Andrew Haley <a...@redhat.com> writes:

> On 07/09/2013 12:59 PM, Andreas Arnez wrote:
>> With this situation at hand, I wonder whether it's a good idea to keep
>> maybe-uninitialized included in -Wall.  Projects which have been using
>> "-Wall -Werror" successfully for many years are now forced to
>> investigate non-existing bugs in their code.
>
> But maybe-uninitialized is very useful, and it's not really inappropriate
> for -Wall.

The warning would be extremely useful, if false positives didn't obscure
real problems.  In its current state I consider its usefulness limited.
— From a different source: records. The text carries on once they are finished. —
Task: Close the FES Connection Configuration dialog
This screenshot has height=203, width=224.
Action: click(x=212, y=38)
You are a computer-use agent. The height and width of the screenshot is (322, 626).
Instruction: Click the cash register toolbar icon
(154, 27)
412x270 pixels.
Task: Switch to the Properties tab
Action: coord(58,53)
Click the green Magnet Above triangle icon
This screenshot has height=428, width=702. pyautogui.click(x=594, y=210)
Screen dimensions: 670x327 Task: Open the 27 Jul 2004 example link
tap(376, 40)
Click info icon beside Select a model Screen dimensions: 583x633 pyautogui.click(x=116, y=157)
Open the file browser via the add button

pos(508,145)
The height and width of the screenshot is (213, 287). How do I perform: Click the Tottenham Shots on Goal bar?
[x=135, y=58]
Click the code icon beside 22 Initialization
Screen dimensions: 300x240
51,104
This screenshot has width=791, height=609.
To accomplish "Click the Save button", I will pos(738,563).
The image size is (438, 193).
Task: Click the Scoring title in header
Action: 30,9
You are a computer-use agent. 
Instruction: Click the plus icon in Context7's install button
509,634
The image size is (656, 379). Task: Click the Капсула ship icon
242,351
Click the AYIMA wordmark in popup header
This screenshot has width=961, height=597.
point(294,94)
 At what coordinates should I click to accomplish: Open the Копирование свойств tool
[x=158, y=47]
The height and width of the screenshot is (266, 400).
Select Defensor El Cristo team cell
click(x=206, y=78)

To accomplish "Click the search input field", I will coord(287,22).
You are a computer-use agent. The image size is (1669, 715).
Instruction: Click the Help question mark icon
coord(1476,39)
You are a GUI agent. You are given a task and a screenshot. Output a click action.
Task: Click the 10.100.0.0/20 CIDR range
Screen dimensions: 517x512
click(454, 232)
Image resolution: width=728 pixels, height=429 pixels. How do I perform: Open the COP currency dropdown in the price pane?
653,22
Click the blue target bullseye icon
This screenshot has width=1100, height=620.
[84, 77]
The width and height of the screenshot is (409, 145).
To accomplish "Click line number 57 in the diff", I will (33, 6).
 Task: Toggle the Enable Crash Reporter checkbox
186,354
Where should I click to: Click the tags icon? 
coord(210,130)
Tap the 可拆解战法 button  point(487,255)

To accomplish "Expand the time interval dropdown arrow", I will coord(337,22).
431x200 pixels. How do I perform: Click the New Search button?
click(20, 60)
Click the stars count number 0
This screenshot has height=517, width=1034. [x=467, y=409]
The reason I consider the warning (currently) inappropriate for -Wall is
that it does not seem to behave as reliably and predictably as the other
-Wall options.  The description of -Wall says:

"This enables all the warnings about constructions that some users
consider questionable, and that are easy to avoid (or modify to prevent
the warning) [...]"

Note the "easy to avoid".  If everybody agrees that -Wall should include
maybe-uninitialized, then I suggest to change the wording here.

> I would question the appropriateness of using -Wall -Werror in
> production code.

What matters is whether *some* stages of production code development use
this combination of options.  It could certainly be argued whether it
should also be a project's "configure" default, like currently the case
for gdb.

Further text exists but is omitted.